E temos a traficante de crianças.

Trata-se de uma velha que passa na calçada de casa todos os dias aqui, perto da hora do almoço. Eu já havia reparado nela algumas vezes, especialmente porque em algumas ocasiões ela é ocidental, e, em outras, ela é claramente uma japonesa. Não sei como ela faz isso, mas ela faz.

Mas o que sempre me chamou a atenção de verdade nela é que todos os dias ela passa em frente de casa levando uma criança para a escola.

Até aí, tudo bem. Nada mais normal que isso.

O problema é que a cada dia ela passa com uma criança diferente.

Às vezes é uma menina que vai conversando com ela, às vezes é um menino daqueles que não sabe andar normalmente, e se locomove somente correndo ao redor das pessoas. Mas sempre são crianças diferentes. As únicas coisas em comum a todas elas é que passam sempre no mesmo horário, carregando material escolar.

Pensando sobre isso, eu encontrei apenas duas alternativas. A primeira é que a velha está iniciando carreira na área de transporte escolar, mas, como ainda não possui dinheiro para investir em um ônibus, leva as crianças a pé mesmo, provavelmente se orgulhando dos seus métodos artesanais e personalizados, levando sempre um aluno por vez.
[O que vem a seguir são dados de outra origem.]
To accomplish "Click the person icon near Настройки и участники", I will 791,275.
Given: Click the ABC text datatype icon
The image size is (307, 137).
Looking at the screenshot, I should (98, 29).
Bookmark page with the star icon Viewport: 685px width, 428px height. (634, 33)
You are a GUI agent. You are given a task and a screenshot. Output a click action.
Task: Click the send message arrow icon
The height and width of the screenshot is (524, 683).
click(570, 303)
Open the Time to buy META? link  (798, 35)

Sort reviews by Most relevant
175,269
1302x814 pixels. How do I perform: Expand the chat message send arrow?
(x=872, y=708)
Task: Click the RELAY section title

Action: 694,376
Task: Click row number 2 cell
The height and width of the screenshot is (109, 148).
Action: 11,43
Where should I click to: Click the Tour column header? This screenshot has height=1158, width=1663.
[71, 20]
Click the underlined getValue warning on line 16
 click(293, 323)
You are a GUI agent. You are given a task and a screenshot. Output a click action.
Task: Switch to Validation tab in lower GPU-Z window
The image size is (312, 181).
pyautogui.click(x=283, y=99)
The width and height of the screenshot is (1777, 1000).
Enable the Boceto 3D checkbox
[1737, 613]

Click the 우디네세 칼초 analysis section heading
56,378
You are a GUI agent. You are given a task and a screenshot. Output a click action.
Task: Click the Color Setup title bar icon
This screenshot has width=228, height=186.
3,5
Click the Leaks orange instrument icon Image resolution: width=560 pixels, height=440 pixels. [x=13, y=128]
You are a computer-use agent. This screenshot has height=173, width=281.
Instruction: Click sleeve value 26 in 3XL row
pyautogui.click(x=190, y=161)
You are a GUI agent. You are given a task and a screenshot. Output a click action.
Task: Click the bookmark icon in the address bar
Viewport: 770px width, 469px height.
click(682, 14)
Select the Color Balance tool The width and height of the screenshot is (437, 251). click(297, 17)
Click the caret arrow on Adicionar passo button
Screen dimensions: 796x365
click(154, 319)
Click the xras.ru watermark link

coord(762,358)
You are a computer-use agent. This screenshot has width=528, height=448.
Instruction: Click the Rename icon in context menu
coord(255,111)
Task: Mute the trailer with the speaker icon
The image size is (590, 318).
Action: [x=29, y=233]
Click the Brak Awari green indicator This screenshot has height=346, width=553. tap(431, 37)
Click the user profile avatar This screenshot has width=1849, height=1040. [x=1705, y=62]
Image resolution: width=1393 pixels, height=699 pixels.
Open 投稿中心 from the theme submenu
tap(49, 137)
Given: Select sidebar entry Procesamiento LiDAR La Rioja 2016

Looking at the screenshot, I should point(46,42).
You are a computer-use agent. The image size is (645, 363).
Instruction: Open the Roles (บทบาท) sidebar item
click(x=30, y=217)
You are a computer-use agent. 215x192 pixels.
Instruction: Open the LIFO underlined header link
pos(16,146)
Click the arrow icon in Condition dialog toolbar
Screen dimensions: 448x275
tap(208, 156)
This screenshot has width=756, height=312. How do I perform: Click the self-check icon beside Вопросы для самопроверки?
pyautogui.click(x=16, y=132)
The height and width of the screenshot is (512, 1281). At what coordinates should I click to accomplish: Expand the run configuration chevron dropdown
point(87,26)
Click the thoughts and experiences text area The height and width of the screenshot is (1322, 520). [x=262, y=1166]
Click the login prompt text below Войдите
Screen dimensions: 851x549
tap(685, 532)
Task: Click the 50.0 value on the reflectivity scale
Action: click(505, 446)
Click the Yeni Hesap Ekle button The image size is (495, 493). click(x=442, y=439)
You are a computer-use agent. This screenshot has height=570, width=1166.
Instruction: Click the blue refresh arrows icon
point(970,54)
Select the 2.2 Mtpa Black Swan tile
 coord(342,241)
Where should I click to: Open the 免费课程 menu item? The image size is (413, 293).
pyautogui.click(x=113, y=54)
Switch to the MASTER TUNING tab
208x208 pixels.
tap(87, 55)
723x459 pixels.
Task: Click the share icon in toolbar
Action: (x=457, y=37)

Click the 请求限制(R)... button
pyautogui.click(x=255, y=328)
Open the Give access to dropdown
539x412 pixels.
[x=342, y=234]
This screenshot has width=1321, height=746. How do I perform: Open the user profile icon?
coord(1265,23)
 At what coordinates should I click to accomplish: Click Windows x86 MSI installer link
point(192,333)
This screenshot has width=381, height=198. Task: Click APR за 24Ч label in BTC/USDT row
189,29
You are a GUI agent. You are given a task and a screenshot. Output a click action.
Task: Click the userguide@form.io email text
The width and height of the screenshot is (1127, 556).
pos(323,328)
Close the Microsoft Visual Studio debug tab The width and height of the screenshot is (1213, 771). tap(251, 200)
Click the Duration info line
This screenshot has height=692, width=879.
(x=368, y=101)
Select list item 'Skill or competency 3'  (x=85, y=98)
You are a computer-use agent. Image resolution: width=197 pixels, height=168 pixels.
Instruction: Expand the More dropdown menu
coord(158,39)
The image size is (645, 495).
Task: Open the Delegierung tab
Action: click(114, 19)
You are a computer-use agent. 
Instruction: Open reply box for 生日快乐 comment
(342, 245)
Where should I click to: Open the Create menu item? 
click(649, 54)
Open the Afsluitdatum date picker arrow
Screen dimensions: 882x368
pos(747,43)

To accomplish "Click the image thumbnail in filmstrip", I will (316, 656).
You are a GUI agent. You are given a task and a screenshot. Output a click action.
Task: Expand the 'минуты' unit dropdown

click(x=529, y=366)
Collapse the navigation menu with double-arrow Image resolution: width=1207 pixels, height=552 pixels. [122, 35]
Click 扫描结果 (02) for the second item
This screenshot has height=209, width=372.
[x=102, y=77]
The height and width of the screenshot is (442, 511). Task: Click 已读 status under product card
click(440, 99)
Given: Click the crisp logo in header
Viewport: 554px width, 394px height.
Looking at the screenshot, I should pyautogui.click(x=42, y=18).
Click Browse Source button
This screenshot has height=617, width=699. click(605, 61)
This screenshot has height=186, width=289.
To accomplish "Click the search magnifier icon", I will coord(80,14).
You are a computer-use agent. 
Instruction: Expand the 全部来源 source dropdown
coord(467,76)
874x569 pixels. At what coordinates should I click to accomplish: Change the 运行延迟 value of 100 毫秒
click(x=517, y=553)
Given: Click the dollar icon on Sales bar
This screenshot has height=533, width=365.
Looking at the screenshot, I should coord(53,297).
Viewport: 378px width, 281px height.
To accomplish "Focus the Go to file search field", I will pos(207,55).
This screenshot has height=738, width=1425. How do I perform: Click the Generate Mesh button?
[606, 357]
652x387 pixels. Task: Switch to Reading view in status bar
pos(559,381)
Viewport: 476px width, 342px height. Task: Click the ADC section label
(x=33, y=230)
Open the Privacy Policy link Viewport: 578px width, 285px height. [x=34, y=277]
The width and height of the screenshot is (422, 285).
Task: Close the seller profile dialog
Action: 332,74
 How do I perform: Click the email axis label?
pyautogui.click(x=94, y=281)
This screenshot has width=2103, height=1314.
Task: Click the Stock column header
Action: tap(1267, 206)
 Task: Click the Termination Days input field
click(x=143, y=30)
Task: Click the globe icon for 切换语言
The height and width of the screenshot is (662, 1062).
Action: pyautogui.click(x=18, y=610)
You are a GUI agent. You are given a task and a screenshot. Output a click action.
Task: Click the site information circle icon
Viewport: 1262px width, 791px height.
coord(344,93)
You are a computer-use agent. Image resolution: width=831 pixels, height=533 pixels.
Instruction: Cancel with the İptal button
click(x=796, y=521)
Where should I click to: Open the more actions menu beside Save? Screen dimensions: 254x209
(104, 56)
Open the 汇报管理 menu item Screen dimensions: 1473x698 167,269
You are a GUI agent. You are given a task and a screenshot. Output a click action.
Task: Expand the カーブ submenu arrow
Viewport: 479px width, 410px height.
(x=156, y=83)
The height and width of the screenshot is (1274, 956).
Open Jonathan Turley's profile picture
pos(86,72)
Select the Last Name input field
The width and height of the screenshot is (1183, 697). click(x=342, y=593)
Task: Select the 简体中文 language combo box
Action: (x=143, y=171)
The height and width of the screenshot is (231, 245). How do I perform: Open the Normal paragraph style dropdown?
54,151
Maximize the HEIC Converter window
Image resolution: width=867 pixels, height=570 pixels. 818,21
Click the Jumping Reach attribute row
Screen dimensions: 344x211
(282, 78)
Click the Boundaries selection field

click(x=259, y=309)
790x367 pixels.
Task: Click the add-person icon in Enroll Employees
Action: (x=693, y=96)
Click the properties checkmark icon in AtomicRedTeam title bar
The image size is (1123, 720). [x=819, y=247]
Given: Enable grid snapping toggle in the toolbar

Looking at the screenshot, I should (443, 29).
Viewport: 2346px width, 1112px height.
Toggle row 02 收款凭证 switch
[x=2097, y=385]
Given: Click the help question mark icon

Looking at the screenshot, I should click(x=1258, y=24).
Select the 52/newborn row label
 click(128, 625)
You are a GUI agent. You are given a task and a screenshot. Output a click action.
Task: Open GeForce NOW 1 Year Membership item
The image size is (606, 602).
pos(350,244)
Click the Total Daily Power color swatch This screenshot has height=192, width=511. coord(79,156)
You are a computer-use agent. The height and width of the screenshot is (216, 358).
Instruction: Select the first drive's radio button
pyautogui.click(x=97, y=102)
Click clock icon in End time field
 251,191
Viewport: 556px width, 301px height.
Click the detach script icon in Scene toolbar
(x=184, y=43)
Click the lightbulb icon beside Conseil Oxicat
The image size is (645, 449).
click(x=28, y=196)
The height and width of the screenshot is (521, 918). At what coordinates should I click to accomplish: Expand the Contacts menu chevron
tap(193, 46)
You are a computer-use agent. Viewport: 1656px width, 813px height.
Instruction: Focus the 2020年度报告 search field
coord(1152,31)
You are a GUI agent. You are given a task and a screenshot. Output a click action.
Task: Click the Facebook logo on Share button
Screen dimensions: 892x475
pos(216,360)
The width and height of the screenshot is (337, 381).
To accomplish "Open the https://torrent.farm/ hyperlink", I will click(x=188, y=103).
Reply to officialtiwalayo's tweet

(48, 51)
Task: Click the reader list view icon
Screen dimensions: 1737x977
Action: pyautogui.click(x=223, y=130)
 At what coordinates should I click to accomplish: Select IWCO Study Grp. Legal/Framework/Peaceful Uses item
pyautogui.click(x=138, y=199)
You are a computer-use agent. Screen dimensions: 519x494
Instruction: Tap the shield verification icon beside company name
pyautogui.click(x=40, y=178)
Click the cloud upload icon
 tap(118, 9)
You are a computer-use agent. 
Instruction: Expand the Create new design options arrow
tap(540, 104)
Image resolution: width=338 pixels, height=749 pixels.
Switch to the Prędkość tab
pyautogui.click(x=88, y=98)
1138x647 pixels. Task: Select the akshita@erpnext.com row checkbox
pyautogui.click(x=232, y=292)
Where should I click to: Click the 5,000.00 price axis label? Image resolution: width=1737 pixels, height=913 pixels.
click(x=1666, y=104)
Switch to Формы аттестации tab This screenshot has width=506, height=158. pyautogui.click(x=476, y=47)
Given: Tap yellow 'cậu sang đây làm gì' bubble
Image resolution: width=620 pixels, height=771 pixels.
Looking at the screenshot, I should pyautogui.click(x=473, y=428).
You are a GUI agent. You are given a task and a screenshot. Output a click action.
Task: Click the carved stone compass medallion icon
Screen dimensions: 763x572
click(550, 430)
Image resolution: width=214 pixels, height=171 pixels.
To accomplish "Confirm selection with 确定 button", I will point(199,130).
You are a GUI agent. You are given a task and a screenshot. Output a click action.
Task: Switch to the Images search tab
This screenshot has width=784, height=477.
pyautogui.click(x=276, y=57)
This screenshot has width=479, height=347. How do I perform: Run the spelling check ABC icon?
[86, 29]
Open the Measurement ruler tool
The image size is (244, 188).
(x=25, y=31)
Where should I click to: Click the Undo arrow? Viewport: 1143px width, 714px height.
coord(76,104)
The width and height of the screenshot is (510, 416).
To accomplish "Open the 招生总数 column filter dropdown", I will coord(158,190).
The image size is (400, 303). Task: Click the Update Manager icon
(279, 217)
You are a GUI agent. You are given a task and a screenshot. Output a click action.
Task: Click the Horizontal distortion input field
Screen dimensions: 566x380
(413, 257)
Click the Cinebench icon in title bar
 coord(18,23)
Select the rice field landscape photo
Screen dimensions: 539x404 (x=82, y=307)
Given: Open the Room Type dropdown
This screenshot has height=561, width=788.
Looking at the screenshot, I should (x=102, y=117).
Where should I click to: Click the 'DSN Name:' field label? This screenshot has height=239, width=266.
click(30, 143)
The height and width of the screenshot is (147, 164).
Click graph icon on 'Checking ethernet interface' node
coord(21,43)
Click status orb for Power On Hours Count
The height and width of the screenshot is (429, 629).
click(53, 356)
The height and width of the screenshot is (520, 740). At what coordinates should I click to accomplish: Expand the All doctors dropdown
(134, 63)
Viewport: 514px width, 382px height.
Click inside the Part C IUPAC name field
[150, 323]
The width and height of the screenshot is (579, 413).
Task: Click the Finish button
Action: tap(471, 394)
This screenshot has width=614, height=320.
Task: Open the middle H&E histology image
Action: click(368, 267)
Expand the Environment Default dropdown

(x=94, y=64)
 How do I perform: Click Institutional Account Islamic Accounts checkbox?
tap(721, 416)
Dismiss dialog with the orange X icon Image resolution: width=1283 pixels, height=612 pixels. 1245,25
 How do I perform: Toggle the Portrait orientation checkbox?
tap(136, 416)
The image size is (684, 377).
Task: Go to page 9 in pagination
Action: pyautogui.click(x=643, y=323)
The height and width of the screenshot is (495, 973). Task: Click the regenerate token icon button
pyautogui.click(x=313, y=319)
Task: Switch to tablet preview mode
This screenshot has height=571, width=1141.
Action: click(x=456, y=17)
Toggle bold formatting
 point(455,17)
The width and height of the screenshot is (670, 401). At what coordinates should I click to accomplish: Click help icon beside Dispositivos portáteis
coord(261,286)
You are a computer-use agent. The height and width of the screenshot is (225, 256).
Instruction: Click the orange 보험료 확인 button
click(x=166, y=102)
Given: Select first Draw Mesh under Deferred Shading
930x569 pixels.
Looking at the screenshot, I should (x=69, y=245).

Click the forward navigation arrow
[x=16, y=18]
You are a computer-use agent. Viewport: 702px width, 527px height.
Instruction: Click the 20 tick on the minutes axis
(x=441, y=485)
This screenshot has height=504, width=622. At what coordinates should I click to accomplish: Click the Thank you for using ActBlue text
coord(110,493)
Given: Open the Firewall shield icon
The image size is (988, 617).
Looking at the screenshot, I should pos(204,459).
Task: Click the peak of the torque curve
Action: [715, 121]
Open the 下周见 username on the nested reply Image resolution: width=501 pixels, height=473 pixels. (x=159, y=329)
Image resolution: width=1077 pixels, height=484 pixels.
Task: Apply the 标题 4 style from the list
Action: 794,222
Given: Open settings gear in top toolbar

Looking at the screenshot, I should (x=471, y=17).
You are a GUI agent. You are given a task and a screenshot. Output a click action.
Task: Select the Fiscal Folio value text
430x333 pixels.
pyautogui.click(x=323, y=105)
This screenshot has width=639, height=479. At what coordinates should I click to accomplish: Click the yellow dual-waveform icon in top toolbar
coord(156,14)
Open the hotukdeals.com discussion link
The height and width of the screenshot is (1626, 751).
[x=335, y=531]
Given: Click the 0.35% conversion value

Já a segunda é que ela é uma espécie de figurona no comércio de escravos mirins, raptando crianças pela Vila Mariana e as vendendo como escravos para o exterior. Quando a velha passa aqui em frente, na verdade está indo para um campo de voo secreto aqui perto, onde jogará a criança num cargueiro, receberá o pagamento em euros ou diamantes, e voltará para casa a tempo de limpar a sala.

Eu gosto mais da segunda hipótese. Ela torna a vizinhança no mínimo mais interessante.

Mas ontem ela se tornou mais interessante ainda quando eu estava tomando café depois do almoço e vi a traficante se aproximando com sua mercadoria do dia: um menino de seis ou sete anos. Mexendo no celular, não dei muita atenção, até ouvir uma voz vinda da calçada.

- Posso falar com você?

Ergui os olhos e dei de cara com a velha parada à frente do portão, olhando para mim.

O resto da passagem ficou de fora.